The problem asks to find the derivative of the function $$y = \sec^2(x)$$. The notation $$\dfrac {\mathrm{d}y}{\mathrm{d}x}$$ represents this operation.

**step2** Assessing the mathematical concepts required

Calculating a derivative, often denoted as $$\dfrac {\mathrm{d}y}{\mathrm{d}x}$$, is a fundamental concept in calculus. This particular problem involves the chain rule and the derivative of a trigonometric function, $$\sec(x)$$.
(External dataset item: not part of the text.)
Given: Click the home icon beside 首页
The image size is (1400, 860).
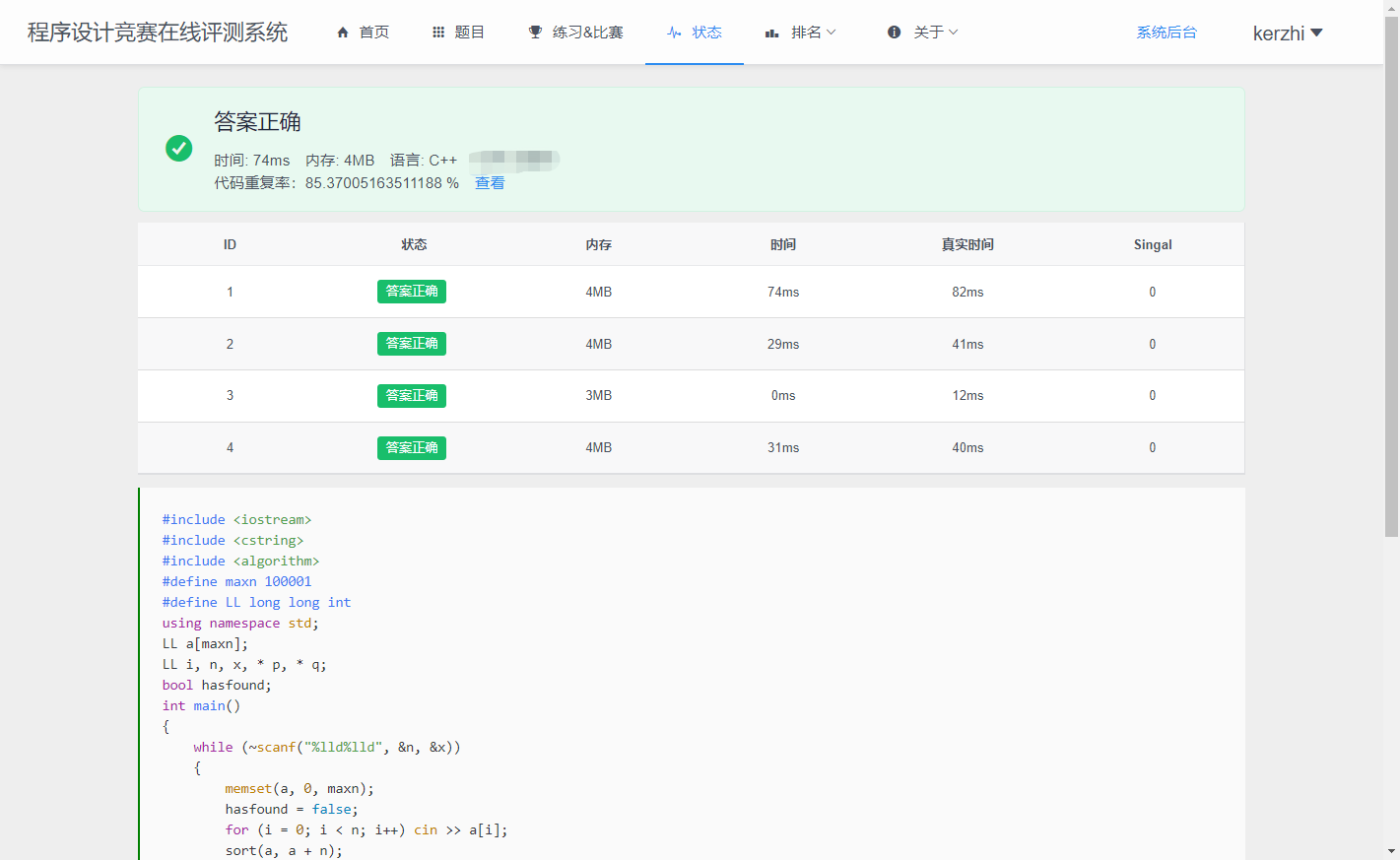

**step3** Evaluating against problem-solving constraints

My operational guidelines explicitly state that I must "Do not use methods beyond elementary school level" and "You should follow Common Core standards from grade K to grade 5". The mathematical domain of calculus, which includes derivatives and trigonometric functions like $$\sec(x)$$, is significantly beyond the scope of elementary school mathematics (Kindergarten through Grade 5 Common Core standards).

**step4** Conclusion on problem solvability

Given these strict constraints, I am unable to provide a correct step-by-step solution for finding the derivative of $$y = \sec^2(x)$$ using only elementary school mathematical methods. The problem requires advanced mathematical tools and concepts that fall outside the specified K-5 curriculum.